[[ Passage shown, beginning ]]

Splenic T-cells were isolated (11) from 8- to 10-week-old female mice; cultured (106/ml) in RPMI 1640 medium supplemented with 10% heat-inactivated fetal calf serum, 10 mmol/l HEPES buffer, 1 mmol/l sodium pyruvate, 2 mmol/l l-glutamine, 100 units/ml penicillin, 0.1 mg/ml streptomycin, and 0.05 μmol/l 2-ME (Life Technologies, Burlington, Ontario, Canada); and stimulated with the plate-bound 145–2C11 anti-CD3 monoclonal antibody (0.5 μg/ml; Cedarlane Laboratories, Hornby, Ontario, Canada). Cells were harvested after 72 h and were then assayed for the incorporation of [3H] thymidine (1 μCi/well; Amersham, Oakville, Ontario, Canada) added during the last 18 h of culture.
Cytokine production assays.
Culture supernatants collected after 72 h were assayed for T-cell cytokine production by enzyme-linked immunosorbent assay as described (13).

[[ Passage shown, end ]]

Directions>
Pick up the methods passage on mouse splenic T-cell assays after its last sentence and continue it.

[[ Data excerpts, beginning ]]

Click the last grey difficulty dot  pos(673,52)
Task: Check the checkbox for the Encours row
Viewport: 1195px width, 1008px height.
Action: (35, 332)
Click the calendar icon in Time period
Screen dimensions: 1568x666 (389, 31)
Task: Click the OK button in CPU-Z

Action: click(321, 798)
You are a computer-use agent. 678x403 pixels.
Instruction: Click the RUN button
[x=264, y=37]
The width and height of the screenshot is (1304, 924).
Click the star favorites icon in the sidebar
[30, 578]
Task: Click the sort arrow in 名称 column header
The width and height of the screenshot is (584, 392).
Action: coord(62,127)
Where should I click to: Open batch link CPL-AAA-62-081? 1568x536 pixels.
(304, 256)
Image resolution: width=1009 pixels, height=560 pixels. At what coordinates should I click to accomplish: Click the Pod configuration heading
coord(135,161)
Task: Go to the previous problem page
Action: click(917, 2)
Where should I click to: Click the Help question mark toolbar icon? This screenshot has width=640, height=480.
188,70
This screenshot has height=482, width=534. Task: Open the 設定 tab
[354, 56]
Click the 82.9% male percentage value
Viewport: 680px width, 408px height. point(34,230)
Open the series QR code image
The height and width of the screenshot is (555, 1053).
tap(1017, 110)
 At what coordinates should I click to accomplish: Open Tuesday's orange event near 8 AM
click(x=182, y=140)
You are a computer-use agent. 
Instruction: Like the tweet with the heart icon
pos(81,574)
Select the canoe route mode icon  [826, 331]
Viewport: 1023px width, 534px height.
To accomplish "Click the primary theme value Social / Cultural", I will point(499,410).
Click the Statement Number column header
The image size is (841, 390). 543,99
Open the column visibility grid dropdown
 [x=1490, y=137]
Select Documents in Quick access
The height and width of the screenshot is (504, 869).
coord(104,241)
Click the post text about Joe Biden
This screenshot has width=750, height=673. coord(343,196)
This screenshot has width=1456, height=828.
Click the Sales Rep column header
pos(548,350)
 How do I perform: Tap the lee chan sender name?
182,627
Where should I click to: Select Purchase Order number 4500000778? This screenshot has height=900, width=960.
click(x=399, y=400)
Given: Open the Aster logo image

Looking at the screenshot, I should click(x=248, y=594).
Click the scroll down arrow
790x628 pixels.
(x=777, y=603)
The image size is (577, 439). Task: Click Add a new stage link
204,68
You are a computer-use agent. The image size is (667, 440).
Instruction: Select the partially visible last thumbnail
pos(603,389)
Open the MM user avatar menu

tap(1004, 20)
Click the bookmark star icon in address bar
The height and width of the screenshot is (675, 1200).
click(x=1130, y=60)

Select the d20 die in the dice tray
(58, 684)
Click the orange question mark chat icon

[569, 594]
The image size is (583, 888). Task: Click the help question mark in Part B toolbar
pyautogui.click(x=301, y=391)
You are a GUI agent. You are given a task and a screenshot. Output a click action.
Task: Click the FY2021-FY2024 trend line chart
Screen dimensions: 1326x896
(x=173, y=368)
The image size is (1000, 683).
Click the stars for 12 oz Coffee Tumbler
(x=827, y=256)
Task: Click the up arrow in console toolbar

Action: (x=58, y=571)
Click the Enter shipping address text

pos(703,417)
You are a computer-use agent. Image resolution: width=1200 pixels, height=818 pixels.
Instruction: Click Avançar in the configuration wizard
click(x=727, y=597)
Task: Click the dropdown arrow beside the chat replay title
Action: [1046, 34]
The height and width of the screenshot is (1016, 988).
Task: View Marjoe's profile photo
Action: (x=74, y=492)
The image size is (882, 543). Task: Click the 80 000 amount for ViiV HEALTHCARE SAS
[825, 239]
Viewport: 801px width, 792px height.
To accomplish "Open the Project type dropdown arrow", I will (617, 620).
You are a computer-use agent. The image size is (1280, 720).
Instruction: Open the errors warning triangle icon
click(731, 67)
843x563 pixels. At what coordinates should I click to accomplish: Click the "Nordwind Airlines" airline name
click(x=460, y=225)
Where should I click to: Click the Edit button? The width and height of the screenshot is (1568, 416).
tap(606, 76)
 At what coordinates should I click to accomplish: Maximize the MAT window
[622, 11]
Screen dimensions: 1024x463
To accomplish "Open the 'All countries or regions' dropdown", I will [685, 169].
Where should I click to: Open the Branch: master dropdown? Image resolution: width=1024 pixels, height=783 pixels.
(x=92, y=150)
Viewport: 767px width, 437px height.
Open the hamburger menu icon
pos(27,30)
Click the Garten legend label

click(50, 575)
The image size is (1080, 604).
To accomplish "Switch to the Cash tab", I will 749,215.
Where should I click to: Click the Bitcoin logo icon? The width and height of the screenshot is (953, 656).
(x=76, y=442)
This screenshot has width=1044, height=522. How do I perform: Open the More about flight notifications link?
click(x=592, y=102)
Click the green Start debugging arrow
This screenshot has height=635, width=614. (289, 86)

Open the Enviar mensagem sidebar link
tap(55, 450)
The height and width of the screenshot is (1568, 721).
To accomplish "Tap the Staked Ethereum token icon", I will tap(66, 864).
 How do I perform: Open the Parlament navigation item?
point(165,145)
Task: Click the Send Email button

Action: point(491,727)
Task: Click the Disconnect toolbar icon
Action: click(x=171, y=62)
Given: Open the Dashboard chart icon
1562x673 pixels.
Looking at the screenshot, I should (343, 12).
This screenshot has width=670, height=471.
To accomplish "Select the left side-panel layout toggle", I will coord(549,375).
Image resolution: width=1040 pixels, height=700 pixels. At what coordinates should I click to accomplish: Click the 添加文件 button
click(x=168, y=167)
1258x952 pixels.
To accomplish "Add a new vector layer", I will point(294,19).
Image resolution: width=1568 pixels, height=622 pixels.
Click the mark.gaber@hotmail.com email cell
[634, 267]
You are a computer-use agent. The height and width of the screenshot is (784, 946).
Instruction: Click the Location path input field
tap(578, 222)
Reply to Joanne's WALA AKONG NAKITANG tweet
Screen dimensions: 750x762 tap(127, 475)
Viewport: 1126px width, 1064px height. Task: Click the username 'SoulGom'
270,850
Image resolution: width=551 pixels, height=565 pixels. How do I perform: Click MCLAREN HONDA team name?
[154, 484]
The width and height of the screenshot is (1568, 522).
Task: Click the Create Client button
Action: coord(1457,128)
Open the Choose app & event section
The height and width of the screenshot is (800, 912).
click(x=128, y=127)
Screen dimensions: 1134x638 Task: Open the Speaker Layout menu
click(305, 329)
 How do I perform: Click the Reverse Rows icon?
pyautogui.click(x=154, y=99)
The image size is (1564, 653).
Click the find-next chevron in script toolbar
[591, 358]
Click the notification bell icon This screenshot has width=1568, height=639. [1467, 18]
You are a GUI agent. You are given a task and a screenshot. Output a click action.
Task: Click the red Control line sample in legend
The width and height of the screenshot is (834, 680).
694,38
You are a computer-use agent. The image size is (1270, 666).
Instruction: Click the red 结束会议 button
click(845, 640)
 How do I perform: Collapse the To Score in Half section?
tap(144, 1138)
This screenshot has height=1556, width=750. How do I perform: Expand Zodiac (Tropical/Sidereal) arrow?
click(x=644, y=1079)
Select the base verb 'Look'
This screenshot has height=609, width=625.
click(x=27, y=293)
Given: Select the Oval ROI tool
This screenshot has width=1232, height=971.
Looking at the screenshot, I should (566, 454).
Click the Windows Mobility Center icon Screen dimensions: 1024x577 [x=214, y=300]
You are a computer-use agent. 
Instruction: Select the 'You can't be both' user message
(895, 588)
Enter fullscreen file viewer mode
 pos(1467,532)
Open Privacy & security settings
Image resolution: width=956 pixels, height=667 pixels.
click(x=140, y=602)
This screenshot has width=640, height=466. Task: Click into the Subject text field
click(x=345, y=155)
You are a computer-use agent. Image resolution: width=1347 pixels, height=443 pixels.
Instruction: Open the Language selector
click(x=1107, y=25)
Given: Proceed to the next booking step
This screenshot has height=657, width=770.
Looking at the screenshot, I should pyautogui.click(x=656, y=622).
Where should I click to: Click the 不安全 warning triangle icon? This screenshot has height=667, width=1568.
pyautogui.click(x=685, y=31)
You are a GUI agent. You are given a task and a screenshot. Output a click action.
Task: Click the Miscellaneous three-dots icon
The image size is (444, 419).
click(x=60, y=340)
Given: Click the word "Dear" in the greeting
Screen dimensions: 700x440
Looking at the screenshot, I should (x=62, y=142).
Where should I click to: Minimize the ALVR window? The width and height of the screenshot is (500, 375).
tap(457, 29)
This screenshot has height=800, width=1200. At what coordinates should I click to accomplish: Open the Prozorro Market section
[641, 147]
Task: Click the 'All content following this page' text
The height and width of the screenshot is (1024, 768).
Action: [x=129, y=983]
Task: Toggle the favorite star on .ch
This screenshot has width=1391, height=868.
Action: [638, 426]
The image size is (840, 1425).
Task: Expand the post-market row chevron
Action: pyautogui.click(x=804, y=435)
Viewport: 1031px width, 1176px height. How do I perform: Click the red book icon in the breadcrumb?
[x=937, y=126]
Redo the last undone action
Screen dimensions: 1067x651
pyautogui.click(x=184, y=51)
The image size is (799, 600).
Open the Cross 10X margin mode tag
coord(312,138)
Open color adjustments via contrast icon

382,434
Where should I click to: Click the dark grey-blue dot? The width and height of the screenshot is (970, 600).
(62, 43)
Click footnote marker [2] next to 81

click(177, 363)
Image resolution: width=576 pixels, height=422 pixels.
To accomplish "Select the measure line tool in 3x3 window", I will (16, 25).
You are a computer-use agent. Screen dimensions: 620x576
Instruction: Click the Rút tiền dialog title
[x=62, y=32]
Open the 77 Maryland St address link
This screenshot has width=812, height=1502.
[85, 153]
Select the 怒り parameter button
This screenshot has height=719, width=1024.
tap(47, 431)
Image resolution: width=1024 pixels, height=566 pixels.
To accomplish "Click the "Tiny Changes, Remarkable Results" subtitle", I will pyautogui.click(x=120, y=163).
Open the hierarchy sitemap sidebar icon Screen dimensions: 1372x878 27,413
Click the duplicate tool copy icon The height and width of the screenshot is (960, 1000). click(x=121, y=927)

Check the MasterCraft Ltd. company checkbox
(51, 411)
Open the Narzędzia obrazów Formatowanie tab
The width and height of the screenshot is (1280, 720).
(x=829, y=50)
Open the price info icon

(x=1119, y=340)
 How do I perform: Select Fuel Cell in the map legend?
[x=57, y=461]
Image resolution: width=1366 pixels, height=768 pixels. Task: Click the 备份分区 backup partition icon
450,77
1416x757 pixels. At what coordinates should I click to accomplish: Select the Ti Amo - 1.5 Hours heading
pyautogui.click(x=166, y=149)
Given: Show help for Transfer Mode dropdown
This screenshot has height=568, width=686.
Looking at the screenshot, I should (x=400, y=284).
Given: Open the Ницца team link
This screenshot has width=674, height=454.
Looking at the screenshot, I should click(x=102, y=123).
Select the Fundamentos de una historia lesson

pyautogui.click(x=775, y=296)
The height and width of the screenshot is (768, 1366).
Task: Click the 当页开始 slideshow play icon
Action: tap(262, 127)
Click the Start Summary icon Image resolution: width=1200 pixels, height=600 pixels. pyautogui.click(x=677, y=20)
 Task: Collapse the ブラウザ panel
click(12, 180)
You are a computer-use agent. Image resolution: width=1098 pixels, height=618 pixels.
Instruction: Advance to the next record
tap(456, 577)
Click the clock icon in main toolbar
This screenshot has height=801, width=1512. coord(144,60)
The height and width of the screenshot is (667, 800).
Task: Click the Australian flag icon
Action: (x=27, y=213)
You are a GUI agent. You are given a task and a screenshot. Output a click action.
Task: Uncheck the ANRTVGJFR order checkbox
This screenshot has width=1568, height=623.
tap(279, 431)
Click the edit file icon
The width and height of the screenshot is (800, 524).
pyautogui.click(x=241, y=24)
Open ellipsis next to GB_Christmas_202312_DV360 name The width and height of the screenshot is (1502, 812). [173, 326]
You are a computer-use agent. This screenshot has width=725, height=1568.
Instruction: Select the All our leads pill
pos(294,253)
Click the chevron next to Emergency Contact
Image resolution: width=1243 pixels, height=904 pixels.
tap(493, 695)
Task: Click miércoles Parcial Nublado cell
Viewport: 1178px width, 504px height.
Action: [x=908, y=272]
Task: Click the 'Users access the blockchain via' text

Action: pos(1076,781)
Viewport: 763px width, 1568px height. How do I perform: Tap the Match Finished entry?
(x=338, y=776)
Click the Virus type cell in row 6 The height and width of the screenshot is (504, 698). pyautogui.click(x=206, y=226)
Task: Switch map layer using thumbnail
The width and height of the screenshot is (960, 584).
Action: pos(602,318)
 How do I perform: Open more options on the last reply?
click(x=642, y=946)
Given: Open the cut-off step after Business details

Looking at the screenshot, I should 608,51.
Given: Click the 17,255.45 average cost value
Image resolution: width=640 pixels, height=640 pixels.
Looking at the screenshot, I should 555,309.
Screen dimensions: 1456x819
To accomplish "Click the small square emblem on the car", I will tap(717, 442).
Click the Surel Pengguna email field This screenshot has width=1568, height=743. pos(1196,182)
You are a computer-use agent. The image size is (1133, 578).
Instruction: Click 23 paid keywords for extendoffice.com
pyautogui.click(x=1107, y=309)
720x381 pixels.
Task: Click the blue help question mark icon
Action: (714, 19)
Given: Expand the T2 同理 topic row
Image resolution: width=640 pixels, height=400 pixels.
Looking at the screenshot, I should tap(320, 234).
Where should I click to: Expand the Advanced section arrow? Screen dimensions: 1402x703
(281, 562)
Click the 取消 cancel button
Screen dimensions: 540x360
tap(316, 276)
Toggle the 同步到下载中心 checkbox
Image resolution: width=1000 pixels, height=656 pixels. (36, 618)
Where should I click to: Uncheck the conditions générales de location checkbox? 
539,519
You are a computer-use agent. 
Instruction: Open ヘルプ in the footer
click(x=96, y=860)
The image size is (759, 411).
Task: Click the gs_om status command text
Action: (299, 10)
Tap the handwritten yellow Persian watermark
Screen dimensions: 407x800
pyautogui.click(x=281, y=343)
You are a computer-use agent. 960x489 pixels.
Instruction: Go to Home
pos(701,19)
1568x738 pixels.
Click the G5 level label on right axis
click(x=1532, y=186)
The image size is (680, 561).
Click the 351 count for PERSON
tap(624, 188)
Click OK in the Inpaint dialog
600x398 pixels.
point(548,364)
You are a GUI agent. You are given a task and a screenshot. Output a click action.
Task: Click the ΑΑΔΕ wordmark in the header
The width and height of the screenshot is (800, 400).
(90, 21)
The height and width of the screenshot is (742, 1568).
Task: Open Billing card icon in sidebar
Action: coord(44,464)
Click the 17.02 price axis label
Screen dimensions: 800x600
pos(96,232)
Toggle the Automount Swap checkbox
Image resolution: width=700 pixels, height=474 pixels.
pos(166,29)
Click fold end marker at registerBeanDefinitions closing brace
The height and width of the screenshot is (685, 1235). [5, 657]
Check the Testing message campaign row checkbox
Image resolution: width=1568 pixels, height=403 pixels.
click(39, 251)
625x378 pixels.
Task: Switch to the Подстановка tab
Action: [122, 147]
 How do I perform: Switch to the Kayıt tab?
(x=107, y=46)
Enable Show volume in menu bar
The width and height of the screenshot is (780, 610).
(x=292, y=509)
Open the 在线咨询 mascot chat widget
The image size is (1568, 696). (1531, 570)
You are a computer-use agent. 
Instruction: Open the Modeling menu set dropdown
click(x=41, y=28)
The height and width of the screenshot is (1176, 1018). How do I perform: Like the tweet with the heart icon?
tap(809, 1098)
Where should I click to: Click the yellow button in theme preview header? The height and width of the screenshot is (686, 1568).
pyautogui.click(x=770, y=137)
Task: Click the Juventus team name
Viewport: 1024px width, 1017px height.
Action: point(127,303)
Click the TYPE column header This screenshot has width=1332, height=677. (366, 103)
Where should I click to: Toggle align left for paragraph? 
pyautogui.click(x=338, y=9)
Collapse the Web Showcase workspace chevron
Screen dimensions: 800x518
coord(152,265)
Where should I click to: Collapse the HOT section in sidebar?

[[ Data excerpts, end ]]

Exercise output>
Results were compared using the Student’s t test for splenic T-cell proliferation and cytokine production. Insulitis scores were compared by χ2 analysis. For analyses of cumulative diabetes frequencies, the Wilcoxon’s log rank test was used. Values with a P < 0.05 were considered to be significant.
Incidence of type 1 diabetes in NOD.B6Idd4 mice.
The cumulative incidence and age of onset of type 1 diabetes was monitored in wild-type NOD parental mice and NOD.B6Idd4A congenic mice up to 30 weeks of age. Whereas the onset of type 1 diabetes begins at 12–15 weeks of age and reaches an incidence of 75% by 30 weeks of age in wild-type female NOD mice, type 1 diabetes does not begin until 22 weeks of age (P < 0.001) and progresses to 15% incidence by 30 weeks (P < 0.01) in female NOD.B6Idd4A mice (Fig. 2). The incidence of type 1 diabetes was <5% in male NOD.B6Idd4A mice compared with a 45% incidence in male NOD mice at 30 weeks of age (data not shown). Thus, the D11Nds1 to D11Mit38/D11Mit325 interval of Idd4 regulates protection from the spontaneous development of type 1 diabetes.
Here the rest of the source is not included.